◆ **Stated task**
Update the lines from the first one through the line containing "Action: click(x=906, y=186)", inclusive, replacing "Hyundai" with "Kia" and changing nothing else.

◆ **Records for locating described items**
-- begin --
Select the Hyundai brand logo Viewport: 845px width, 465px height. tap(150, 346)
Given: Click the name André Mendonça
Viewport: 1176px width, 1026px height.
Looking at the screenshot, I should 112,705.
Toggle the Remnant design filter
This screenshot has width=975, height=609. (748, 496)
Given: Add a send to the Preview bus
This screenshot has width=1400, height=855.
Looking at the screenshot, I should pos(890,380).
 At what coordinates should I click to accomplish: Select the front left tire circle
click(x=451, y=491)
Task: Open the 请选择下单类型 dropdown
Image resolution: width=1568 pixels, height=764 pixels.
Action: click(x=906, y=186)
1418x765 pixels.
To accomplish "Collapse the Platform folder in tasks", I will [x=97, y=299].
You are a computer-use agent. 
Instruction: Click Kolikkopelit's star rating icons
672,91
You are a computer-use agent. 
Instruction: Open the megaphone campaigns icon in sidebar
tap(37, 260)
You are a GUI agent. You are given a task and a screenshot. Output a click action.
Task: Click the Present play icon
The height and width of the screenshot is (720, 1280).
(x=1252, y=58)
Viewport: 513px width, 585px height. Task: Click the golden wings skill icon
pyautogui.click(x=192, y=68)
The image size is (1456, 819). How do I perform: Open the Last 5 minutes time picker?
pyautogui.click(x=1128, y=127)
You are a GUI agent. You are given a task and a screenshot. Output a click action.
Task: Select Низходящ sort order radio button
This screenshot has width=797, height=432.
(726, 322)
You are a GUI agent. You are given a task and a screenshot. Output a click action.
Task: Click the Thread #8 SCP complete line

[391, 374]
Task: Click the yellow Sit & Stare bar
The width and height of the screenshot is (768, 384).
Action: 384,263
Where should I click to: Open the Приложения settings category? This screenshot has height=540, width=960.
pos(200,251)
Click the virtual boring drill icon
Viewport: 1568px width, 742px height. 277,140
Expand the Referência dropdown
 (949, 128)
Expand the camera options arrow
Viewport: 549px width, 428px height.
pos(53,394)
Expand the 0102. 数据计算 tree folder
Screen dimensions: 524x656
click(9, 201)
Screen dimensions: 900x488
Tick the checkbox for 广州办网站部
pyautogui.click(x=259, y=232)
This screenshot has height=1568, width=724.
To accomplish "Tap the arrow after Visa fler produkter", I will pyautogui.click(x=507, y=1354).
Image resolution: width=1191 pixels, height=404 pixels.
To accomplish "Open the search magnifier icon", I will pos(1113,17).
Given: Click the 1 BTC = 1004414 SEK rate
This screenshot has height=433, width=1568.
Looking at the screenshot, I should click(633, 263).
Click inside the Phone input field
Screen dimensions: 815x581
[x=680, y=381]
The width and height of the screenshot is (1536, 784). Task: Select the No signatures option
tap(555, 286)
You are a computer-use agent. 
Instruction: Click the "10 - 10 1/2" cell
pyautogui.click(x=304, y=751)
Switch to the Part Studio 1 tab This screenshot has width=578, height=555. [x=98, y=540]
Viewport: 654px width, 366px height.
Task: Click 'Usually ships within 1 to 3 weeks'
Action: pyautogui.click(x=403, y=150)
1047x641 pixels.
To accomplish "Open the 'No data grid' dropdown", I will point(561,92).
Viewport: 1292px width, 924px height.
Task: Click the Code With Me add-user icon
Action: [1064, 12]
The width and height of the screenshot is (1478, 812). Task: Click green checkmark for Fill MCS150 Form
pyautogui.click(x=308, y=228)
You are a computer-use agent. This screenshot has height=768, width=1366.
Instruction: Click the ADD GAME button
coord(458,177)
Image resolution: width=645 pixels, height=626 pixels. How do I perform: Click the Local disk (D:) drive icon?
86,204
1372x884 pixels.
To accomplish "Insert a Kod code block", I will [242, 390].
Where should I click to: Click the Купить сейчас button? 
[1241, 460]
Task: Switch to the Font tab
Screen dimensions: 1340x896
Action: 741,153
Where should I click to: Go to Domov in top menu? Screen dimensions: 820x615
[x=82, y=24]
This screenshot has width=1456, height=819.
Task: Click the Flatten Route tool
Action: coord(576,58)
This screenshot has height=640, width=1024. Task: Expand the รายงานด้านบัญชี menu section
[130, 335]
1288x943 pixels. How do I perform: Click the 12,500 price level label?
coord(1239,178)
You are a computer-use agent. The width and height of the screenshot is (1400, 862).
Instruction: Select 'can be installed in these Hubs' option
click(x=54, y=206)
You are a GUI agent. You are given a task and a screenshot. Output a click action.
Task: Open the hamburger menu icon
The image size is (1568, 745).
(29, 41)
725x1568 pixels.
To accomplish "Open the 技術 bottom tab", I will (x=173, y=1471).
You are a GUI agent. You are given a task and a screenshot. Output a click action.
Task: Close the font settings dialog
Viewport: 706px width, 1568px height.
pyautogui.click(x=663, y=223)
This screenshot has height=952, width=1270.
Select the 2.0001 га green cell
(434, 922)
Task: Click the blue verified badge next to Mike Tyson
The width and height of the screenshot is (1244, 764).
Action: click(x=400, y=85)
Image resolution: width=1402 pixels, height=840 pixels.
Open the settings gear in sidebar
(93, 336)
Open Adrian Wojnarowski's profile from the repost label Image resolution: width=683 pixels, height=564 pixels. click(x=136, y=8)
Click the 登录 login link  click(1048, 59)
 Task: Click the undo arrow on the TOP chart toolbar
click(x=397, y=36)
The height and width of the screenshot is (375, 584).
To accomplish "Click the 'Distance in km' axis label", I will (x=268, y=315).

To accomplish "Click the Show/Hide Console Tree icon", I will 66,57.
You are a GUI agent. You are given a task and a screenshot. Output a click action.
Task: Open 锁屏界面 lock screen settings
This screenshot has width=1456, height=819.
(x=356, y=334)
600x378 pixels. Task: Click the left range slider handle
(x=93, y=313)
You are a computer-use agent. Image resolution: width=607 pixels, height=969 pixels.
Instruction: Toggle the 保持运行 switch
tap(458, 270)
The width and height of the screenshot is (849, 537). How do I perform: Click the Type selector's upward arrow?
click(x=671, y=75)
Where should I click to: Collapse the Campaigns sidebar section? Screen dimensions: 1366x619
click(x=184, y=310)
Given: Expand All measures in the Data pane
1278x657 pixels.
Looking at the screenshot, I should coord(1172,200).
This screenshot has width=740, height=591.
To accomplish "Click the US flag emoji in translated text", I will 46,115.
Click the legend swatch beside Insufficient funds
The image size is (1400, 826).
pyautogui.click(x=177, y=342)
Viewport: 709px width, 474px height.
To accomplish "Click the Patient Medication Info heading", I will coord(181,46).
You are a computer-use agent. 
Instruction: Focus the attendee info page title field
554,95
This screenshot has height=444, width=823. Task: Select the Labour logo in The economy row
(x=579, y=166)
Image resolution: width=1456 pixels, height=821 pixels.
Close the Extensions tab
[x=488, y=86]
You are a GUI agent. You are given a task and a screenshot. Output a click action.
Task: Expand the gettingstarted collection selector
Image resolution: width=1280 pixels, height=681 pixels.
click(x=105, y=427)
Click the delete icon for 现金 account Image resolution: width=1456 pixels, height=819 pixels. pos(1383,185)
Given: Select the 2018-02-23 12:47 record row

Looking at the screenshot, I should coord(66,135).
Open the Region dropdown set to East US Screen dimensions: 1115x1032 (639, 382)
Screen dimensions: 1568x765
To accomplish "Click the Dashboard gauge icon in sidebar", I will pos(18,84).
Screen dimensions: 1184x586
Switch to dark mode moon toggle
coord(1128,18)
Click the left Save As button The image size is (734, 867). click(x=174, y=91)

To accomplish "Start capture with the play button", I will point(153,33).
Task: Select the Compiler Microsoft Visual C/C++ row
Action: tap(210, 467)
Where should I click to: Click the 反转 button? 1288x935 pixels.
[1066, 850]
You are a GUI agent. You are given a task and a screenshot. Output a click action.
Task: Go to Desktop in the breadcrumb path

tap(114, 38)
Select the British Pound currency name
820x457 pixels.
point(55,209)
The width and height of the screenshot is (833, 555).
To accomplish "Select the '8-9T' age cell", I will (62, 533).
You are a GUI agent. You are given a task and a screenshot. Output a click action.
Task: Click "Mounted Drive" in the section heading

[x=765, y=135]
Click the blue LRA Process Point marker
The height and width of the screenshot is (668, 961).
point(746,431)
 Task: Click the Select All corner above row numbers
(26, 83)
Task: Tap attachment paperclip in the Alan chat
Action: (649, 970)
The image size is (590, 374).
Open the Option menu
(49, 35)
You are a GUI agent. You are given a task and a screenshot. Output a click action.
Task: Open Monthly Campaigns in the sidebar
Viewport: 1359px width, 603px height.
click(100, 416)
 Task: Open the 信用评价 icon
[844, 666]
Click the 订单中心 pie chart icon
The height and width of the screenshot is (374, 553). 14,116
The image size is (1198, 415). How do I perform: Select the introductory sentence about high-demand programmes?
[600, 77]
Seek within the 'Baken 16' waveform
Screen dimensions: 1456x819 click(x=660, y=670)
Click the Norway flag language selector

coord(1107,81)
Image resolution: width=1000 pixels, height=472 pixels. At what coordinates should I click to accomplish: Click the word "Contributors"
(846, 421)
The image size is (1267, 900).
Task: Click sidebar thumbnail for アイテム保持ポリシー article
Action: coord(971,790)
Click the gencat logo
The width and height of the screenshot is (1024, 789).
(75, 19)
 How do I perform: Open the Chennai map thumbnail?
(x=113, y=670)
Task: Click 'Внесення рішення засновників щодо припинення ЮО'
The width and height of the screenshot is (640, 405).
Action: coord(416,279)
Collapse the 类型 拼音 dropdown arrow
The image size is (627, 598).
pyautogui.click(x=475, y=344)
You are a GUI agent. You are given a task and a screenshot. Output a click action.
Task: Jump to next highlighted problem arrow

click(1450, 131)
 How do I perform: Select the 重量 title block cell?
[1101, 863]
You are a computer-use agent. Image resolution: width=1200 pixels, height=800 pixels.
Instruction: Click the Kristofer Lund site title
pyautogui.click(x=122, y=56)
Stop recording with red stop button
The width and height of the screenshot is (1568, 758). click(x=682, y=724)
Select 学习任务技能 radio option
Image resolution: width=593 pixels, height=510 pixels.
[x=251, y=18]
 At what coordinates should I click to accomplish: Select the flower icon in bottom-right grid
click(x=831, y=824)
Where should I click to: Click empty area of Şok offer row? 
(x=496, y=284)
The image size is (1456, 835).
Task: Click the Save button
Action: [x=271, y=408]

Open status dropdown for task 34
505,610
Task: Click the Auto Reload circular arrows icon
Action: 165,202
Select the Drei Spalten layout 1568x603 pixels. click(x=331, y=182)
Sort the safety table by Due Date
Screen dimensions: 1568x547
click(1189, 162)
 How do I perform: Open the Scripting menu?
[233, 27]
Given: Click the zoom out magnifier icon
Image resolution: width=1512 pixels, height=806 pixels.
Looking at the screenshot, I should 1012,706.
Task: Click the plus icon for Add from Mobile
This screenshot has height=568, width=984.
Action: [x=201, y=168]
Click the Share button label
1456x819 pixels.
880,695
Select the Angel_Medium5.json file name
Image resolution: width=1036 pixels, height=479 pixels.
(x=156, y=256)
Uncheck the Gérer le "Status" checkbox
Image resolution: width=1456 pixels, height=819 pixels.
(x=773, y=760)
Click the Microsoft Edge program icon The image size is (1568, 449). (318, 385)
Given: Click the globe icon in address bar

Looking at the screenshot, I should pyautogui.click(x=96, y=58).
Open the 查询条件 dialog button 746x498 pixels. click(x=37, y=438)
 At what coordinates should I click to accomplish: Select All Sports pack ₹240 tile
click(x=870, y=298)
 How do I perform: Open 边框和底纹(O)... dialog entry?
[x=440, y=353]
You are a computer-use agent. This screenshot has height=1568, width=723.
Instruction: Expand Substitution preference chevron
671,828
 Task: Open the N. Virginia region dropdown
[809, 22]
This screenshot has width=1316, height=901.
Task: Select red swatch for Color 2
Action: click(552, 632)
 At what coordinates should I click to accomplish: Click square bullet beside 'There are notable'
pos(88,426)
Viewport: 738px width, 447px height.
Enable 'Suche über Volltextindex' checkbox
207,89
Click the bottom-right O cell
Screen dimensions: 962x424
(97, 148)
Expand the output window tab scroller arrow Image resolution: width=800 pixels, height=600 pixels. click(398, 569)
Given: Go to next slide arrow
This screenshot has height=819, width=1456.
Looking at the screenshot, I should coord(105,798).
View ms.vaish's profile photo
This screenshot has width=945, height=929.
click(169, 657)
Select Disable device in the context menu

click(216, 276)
-- end --
◆ **Reply to the task**
Select the Kia brand logo Viewport: 845px width, 465px height. tap(150, 346)
Given: Click the name André Mendonça
Viewport: 1176px width, 1026px height.
Looking at the screenshot, I should 112,705.
Toggle the Remnant design filter
This screenshot has width=975, height=609. (748, 496)
Given: Add a send to the Preview bus
This screenshot has width=1400, height=855.
Looking at the screenshot, I should pos(890,380).
 At what coordinates should I click to accomplish: Select the front left tire circle
click(x=451, y=491)
Task: Open the 请选择下单类型 dropdown
Image resolution: width=1568 pixels, height=764 pixels.
Action: click(x=906, y=186)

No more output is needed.